= Material provided =
————————
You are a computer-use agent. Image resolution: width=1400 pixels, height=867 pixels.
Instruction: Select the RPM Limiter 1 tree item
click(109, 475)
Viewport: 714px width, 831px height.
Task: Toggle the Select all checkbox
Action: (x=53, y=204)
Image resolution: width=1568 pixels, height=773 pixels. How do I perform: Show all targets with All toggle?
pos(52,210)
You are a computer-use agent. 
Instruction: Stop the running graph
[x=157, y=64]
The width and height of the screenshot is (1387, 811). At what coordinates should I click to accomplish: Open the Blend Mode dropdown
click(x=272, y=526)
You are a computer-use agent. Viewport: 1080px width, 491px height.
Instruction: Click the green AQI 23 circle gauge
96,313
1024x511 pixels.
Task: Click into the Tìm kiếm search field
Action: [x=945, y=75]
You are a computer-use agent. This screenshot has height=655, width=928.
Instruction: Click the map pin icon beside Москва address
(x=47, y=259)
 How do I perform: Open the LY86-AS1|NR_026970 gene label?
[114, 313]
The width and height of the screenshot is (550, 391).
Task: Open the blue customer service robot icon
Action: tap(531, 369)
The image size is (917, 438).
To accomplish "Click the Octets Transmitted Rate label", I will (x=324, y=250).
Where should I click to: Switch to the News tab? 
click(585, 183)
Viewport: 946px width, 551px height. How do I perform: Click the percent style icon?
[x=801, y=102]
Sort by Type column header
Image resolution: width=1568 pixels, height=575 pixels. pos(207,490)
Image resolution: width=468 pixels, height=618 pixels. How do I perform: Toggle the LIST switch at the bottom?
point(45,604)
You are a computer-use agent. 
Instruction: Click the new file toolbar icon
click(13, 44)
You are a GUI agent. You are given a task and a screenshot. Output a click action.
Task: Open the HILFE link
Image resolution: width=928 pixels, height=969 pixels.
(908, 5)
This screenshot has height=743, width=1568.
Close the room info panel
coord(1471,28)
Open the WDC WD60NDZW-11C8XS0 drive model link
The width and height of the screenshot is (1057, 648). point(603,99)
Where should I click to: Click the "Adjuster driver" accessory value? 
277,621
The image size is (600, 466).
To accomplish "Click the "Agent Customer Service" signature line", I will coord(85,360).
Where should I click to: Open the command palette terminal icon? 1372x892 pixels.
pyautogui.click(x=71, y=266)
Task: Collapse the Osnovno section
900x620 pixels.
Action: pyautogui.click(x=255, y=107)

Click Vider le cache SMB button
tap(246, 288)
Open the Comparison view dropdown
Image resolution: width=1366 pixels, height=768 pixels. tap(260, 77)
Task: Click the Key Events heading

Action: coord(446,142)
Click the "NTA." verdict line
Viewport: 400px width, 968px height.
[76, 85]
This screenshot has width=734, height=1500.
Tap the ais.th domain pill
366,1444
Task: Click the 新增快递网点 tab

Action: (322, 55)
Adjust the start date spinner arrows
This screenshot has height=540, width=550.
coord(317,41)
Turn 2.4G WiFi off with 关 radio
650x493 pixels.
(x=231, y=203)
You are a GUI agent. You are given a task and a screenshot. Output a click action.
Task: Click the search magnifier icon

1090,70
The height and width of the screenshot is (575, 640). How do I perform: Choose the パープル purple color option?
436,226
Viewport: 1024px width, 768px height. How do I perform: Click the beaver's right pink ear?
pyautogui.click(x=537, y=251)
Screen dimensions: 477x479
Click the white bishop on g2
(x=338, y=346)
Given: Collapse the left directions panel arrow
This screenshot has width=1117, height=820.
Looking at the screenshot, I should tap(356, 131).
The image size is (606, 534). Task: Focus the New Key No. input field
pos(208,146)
————————
An exact copy of all the records is the expected answer.

= Output for this task =
You are a computer-use agent. Image resolution: width=1400 pixels, height=867 pixels.
Instruction: Select the RPM Limiter 1 tree item
click(109, 475)
Viewport: 714px width, 831px height.
Task: Toggle the Select all checkbox
Action: (x=53, y=204)
Image resolution: width=1568 pixels, height=773 pixels. How do I perform: Show all targets with All toggle?
pos(52,210)
You are a computer-use agent. 
Instruction: Stop the running graph
[x=157, y=64]
The width and height of the screenshot is (1387, 811). At what coordinates should I click to accomplish: Open the Blend Mode dropdown
click(x=272, y=526)
You are a computer-use agent. Viewport: 1080px width, 491px height.
Instruction: Click the green AQI 23 circle gauge
96,313
1024x511 pixels.
Task: Click into the Tìm kiếm search field
Action: [x=945, y=75]
You are a computer-use agent. This screenshot has height=655, width=928.
Instruction: Click the map pin icon beside Москва address
(x=47, y=259)
 How do I perform: Open the LY86-AS1|NR_026970 gene label?
[114, 313]
The width and height of the screenshot is (550, 391).
Task: Open the blue customer service robot icon
Action: tap(531, 369)
The image size is (917, 438).
To accomplish "Click the Octets Transmitted Rate label", I will (x=324, y=250).
Where should I click to: Switch to the News tab? 
click(585, 183)
Viewport: 946px width, 551px height. How do I perform: Click the percent style icon?
[x=801, y=102]
Sort by Type column header
Image resolution: width=1568 pixels, height=575 pixels. pos(207,490)
Image resolution: width=468 pixels, height=618 pixels. How do I perform: Toggle the LIST switch at the bottom?
point(45,604)
You are a computer-use agent. 
Instruction: Click the new file toolbar icon
click(13, 44)
You are a GUI agent. You are given a task and a screenshot. Output a click action.
Task: Open the HILFE link
Image resolution: width=928 pixels, height=969 pixels.
(908, 5)
This screenshot has height=743, width=1568.
Close the room info panel
coord(1471,28)
Open the WDC WD60NDZW-11C8XS0 drive model link
The width and height of the screenshot is (1057, 648). point(603,99)
Where should I click to: Click the "Adjuster driver" accessory value? 
277,621
The image size is (600, 466).
To accomplish "Click the "Agent Customer Service" signature line", I will coord(85,360).
Where should I click to: Open the command palette terminal icon? 1372x892 pixels.
pyautogui.click(x=71, y=266)
Task: Collapse the Osnovno section
900x620 pixels.
Action: pyautogui.click(x=255, y=107)

Click Vider le cache SMB button
tap(246, 288)
Open the Comparison view dropdown
Image resolution: width=1366 pixels, height=768 pixels. tap(260, 77)
Task: Click the Key Events heading

Action: coord(446,142)
Click the "NTA." verdict line
Viewport: 400px width, 968px height.
[76, 85]
This screenshot has width=734, height=1500.
Tap the ais.th domain pill
366,1444
Task: Click the 新增快递网点 tab

Action: (322, 55)
Adjust the start date spinner arrows
This screenshot has height=540, width=550.
coord(317,41)
Turn 2.4G WiFi off with 关 radio
650x493 pixels.
(x=231, y=203)
You are a GUI agent. You are given a task and a screenshot. Output a click action.
Task: Click the search magnifier icon

1090,70
The height and width of the screenshot is (575, 640). How do I perform: Choose the パープル purple color option?
436,226
Viewport: 1024px width, 768px height. How do I perform: Click the beaver's right pink ear?
pyautogui.click(x=537, y=251)
Screen dimensions: 477x479
Click the white bishop on g2
(x=338, y=346)
Given: Collapse the left directions panel arrow
This screenshot has width=1117, height=820.
Looking at the screenshot, I should tap(356, 131).
The image size is (606, 534). Task: Focus the New Key No. input field
pos(208,146)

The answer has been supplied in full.